Por vezes, insatisfeito com o aspecto da água, tentava, em vão, retirar um pouco dos dejetos que ali se encontravam. Não conseguia, pois, tal como areia, aquele misto de fezes, urina, esperma e água, resvalava por entre seus dedos, sobrando, quem sabe, uma quarta parte do que ele pretendia retirar ao moldar as suas mãos em forma de concha. Isso, por que, provavelmente por conta de maus hábitos, seus excrementos eram semelhantes aqueles que defecamos quando atingidos por alguma intoxicação alimentar; mole, semelhante a um caldo pouco espesso.

Ao longo da semana, por diversas vezes ouviu o soar de sua barulhenta campainha. Em determinado momento, cogitou que algo de real importância podesse ter ocorrido, tamanha a freqüência e intensidade com que sua campainha soou. Perdeu sim uns cinco segundos pensando no que teria feito o cidadão dispensar quase um minuto de ininterruptas batidas a sua porta. Passado esse reduzido tempo, tornou a soltar gargalhadas com um desenho qualquer que assistia naquele instante.

Telefone convencional, Carlos não possuía. Celular, desligado. Seu e-mail pessoal, via de regra, recebia apenas correntes e forwards cretinos. Poucos sabiam da existência de seu blog que, diga-se de passagem, era atualizado com a mesma freqüência que a ferrari de barrichello vence uma corrida. Então, não é necessário dizer que notícia alguma acerca dele se ouviu falar em qualquer lugar, por mais inóspito ou freqüentado que esse seja, durante toda a semana.

Somos levados a crer que, tudo que até aqui foi mencionado, aconteceu na época de verão. Em momento algum, pareceu Carlos sentir-se incomodado com a temperatura da água em sua banheira. Fosse época fria, ou até mesmo morna e, estando ele submerso até o pescoço naquela imundisse, seria pouco provável que se sentisse tão bem quanto aparentava nesse momento.

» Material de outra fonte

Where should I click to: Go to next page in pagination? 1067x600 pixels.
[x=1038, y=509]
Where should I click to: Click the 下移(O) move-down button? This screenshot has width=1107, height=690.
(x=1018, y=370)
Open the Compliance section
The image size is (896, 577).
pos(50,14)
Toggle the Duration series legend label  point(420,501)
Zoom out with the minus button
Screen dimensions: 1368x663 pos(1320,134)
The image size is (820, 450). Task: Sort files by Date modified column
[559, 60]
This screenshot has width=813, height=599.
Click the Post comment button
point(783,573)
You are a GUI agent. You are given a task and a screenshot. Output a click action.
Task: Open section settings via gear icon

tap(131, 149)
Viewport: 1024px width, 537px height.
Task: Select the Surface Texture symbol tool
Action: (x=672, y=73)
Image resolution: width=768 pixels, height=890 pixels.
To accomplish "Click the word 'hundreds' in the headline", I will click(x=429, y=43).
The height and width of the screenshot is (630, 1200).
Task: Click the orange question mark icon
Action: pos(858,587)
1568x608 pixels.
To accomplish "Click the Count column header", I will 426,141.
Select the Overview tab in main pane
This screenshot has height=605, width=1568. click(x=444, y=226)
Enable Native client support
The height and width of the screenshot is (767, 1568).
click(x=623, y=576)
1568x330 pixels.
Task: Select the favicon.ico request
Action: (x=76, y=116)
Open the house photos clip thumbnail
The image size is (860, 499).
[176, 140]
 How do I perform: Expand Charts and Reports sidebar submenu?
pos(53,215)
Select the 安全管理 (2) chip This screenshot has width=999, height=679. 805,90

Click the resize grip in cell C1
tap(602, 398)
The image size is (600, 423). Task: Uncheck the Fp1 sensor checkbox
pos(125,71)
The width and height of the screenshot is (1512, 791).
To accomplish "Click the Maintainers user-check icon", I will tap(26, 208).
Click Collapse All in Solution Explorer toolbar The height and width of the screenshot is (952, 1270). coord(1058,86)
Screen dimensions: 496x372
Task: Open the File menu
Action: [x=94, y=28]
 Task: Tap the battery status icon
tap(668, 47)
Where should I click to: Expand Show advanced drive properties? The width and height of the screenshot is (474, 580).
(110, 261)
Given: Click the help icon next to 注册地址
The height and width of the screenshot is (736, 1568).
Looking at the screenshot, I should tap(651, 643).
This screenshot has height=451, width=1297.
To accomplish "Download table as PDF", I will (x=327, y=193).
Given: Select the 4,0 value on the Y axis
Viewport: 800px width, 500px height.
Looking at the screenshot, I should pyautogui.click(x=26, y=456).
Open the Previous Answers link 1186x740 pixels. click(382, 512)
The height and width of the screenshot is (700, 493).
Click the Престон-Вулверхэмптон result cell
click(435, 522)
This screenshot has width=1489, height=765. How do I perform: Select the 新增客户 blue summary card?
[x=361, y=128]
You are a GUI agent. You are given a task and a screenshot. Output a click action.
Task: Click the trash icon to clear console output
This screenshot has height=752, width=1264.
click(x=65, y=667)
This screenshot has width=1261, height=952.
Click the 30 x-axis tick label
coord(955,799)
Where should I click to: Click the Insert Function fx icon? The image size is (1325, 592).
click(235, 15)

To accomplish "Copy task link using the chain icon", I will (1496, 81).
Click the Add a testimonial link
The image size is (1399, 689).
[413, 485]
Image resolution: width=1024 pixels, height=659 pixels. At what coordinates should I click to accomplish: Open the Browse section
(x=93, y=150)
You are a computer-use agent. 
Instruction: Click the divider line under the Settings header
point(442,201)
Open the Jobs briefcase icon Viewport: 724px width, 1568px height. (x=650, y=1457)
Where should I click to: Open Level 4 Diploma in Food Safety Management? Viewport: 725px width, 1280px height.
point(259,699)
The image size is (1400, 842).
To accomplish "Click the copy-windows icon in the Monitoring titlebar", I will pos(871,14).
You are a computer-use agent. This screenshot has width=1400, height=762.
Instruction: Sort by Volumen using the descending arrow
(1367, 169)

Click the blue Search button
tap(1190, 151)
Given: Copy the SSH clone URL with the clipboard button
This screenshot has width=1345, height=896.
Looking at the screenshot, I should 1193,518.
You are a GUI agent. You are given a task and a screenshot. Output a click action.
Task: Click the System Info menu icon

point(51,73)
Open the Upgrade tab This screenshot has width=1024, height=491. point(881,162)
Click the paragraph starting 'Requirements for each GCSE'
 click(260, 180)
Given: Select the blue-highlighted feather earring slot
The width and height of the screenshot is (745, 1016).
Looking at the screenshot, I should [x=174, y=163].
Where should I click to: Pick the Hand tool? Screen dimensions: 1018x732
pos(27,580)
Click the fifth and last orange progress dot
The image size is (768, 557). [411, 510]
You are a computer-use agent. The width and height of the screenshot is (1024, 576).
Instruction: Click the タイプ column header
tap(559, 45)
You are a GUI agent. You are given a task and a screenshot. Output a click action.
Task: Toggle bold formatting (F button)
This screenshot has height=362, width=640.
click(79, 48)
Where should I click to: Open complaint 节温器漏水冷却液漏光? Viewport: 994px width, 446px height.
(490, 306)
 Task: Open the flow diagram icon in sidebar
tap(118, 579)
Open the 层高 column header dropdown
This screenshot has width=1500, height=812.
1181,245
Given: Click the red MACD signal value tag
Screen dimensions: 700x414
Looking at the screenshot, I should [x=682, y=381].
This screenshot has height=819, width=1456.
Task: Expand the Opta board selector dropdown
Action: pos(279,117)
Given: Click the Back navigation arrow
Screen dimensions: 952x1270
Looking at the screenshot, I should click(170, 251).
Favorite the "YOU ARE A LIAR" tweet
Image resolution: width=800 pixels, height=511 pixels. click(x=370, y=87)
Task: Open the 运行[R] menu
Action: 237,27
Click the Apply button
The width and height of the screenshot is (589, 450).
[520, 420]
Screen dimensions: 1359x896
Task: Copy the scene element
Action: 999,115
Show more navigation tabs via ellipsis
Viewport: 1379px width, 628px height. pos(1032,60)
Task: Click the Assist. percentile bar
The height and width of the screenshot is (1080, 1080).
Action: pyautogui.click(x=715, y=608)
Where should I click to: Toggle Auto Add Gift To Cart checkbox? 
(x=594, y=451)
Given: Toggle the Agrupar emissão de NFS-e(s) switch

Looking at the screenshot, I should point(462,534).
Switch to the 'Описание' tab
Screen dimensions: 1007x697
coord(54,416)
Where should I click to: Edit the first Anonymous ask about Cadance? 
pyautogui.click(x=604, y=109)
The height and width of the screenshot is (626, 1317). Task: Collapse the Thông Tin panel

Em dada oportunidade, ao acionar o power do controle remoto do seu velho philips, notou a inscrição july seven, 06:33 am, ali, na diagonal superior direita, logo abaixo do número do canal. De imediato, retirou-se da banheira e foi tomar uma ducha. A pouca ingestão de alimentos parecia não o ter debilitado. As manchas davam sinal de que em breve desapareceriam de seu corpo. Durante o banho, utilizou de tudo: xampu, sabonete e condicionador. Aproveitou, enquanto era massageado pelo forte jato d’água, para escovar seus dentes. Após, já seco, dê-lhe loções faciais, creme anti-acne, e hidratantes variados. Carlos sempre foi muito cuidadoso com a sua aparência.

Depois de uma semana, abriu a porta do banheiro, e deixou suas narinas serem invadidas por um ar com teor reduzido de fedor, mas, ainda assim, reprovável por qualquer ser humano. O cheiro do banheiro de Carlos, provavelmente, tenha se estendido até os corredores do prédio. Incrível, foi ninguém ter posto abaixo a sua porta, a procura de um qualquer em já avançado estado de decomposição.

Encaminhou-se até o quarto, abriu o grandioso armário de mogno e vestiu-se de um pulôver preto e calças brancas de veludo. O sapato que pôs, era de um marrom escuro, engraxado com maestria. O relógio que prendeu ao braço esquerdo, reluzia, trazendo centralizada a inscrição rolex. Enquanto fechava os botões do blazer, ligou o celular e telefonou para Cristina, sua empregada, a quem determinou que viesse a sua casa na mesma tarde.

Sem se esquecer de sua pasta e da chave do mercedez, saiu porta a fora. Suas férias haviam chegado ao fim. Dentro de menos de uma hora, Carlos teria de ocupar novamente o seu lugar na coorporação; Vice-Presidente.